Content starts

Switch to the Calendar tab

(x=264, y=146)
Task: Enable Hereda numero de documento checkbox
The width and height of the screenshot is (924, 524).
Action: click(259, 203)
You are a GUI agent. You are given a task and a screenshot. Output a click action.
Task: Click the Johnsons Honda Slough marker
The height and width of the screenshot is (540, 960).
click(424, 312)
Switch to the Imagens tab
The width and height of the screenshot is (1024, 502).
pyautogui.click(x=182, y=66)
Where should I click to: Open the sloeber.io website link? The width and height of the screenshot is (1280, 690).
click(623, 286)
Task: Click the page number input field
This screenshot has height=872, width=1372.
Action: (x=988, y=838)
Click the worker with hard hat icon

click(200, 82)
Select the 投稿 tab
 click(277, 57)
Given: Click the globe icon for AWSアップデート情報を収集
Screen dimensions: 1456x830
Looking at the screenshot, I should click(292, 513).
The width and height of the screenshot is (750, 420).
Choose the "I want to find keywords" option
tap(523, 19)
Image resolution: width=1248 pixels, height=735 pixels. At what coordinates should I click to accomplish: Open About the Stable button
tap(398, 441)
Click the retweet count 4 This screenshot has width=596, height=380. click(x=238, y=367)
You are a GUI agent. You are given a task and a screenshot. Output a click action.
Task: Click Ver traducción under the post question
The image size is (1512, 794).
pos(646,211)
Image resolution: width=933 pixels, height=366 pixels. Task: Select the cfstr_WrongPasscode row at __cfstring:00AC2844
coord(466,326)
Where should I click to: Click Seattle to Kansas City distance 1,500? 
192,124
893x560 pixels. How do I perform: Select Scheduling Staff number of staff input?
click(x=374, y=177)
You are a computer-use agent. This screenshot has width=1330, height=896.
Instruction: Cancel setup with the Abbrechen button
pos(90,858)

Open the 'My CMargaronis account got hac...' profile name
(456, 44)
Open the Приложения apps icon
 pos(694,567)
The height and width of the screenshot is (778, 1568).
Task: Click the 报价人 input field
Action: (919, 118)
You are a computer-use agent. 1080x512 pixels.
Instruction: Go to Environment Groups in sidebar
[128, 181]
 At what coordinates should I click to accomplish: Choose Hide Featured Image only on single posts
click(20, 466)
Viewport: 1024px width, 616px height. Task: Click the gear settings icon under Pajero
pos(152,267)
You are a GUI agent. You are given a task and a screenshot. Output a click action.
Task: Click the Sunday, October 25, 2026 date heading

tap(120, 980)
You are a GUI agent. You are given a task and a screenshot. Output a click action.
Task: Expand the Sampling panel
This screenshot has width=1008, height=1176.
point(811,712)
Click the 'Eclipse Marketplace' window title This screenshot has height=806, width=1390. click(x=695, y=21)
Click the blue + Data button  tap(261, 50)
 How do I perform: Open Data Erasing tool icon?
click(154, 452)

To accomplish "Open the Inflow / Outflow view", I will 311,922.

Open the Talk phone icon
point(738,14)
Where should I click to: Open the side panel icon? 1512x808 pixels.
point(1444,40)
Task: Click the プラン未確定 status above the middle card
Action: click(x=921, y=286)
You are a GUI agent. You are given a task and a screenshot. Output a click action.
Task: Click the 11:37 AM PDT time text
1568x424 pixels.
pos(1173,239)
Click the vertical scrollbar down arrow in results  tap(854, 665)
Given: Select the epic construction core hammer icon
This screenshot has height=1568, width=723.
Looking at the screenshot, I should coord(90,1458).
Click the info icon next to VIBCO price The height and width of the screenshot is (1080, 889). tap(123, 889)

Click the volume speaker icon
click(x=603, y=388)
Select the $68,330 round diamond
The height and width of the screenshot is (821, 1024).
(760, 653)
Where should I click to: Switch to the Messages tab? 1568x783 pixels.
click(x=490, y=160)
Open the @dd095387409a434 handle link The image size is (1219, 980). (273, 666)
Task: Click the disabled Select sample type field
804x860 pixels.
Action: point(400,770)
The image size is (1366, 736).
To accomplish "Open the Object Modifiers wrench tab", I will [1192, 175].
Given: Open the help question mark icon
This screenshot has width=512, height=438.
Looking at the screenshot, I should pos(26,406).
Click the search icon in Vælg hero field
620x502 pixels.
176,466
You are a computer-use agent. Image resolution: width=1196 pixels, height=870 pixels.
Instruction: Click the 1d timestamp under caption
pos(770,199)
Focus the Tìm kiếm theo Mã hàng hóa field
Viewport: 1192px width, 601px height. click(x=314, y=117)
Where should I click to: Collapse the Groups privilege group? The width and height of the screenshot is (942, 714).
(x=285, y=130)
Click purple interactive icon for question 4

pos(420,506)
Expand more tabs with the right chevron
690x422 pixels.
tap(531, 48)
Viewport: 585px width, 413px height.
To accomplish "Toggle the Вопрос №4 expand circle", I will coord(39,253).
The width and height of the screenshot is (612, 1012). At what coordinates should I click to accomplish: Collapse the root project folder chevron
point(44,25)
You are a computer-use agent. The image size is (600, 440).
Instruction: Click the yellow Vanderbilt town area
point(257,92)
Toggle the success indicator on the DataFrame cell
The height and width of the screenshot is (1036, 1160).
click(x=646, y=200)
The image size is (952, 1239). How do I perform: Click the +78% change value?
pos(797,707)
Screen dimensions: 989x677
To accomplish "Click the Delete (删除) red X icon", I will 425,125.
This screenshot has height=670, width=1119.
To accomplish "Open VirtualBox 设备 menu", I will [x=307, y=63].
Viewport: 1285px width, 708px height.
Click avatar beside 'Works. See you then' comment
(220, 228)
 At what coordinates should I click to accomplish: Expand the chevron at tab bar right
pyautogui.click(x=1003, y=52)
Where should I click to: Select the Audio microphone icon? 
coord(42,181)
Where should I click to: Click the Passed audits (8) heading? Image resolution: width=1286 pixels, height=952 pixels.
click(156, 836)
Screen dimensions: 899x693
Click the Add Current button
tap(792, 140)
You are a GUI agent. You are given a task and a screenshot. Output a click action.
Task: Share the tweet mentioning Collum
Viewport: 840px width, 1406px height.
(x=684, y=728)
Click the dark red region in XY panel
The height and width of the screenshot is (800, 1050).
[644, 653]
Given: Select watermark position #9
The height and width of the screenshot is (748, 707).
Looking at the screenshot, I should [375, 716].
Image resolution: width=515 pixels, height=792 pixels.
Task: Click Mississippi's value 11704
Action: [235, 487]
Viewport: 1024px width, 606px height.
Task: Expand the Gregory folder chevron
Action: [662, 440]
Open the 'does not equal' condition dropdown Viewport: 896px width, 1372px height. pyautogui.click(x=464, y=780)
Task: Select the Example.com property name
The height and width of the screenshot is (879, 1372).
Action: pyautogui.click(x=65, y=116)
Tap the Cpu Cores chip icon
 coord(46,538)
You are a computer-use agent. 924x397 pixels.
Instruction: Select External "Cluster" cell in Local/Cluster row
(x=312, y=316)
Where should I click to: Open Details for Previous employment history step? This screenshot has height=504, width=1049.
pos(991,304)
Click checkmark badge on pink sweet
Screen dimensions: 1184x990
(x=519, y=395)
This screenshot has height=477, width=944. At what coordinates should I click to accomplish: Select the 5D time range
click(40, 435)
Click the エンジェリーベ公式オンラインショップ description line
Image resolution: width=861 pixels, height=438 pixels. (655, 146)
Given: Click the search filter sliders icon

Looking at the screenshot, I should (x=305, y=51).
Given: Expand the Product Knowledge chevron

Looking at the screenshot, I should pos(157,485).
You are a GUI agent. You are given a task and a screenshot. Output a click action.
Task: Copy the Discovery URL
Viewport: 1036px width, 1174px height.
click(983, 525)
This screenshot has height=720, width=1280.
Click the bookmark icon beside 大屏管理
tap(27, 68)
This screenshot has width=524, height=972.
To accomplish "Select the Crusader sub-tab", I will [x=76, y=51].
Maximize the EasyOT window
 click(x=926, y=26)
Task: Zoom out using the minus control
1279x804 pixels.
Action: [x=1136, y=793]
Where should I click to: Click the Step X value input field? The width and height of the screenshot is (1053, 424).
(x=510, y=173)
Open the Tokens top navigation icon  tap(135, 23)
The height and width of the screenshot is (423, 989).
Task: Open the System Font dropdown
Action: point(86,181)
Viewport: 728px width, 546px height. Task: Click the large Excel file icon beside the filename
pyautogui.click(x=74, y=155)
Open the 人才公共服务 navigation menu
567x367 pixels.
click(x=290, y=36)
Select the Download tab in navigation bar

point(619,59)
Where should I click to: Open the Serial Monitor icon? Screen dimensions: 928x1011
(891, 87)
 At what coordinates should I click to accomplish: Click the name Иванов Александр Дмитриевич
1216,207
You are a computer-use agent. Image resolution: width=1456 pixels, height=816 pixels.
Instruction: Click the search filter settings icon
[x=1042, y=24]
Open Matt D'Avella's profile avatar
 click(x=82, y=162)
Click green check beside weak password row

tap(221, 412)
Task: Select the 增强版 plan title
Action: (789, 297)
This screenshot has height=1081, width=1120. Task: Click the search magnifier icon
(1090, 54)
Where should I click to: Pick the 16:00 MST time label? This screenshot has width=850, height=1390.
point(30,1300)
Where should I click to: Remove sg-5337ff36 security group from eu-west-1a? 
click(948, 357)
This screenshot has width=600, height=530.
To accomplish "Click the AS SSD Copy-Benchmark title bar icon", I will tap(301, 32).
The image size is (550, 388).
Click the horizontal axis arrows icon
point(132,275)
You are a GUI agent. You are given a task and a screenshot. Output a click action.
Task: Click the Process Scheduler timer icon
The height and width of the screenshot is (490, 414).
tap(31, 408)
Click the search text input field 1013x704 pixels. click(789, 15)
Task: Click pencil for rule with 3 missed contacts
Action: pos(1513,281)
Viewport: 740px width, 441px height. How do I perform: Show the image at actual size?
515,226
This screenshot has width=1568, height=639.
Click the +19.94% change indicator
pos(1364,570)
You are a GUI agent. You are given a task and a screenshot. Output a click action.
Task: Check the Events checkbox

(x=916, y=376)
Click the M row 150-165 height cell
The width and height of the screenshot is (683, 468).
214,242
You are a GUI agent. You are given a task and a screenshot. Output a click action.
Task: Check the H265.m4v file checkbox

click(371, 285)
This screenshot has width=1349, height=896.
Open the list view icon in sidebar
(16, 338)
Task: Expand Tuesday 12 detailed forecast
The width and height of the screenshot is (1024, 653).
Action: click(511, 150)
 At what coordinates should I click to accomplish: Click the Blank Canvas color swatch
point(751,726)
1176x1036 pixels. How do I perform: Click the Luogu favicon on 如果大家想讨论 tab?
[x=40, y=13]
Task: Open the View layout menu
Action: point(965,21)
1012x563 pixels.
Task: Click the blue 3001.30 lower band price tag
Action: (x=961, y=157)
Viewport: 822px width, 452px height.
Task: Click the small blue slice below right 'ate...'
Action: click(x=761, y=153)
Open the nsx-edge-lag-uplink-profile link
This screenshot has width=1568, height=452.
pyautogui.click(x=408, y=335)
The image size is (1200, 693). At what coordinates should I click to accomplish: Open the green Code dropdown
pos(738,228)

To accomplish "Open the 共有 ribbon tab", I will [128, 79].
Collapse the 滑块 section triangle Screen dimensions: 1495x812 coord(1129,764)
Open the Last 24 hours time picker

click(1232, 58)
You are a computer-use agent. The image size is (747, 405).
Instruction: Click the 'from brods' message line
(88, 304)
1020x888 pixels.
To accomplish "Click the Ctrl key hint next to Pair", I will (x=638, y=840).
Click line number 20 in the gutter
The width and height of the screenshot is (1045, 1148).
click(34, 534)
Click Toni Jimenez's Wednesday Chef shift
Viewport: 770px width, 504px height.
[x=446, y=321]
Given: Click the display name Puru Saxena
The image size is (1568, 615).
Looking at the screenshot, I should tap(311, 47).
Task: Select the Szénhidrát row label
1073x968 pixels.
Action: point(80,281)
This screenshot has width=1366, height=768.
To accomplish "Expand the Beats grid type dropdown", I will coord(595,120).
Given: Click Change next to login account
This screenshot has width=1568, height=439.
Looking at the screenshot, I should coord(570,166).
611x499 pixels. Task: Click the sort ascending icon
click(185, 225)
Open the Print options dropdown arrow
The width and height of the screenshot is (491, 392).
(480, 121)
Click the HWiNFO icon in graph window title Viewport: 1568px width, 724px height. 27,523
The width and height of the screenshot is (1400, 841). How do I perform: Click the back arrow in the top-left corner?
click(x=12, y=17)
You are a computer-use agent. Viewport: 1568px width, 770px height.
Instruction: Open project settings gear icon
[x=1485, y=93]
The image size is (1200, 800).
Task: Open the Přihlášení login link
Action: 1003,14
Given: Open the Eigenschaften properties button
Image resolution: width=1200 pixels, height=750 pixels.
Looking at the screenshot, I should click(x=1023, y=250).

Content ends

Copy over exactly the lines above from the one with "Given: Click Change next to login account" to the last, both included, and no others.

## Your response
Given: Click Change next to login account
This screenshot has width=1568, height=439.
Looking at the screenshot, I should coord(570,166).
611x499 pixels. Task: Click the sort ascending icon
click(185, 225)
Open the Print options dropdown arrow
The width and height of the screenshot is (491, 392).
(480, 121)
Click the HWiNFO icon in graph window title Viewport: 1568px width, 724px height. 27,523
The width and height of the screenshot is (1400, 841). How do I perform: Click the back arrow in the top-left corner?
click(x=12, y=17)
You are a computer-use agent. Viewport: 1568px width, 770px height.
Instruction: Open project settings gear icon
[x=1485, y=93]
The image size is (1200, 800).
Task: Open the Přihlášení login link
Action: 1003,14
Given: Open the Eigenschaften properties button
Image resolution: width=1200 pixels, height=750 pixels.
Looking at the screenshot, I should click(x=1023, y=250).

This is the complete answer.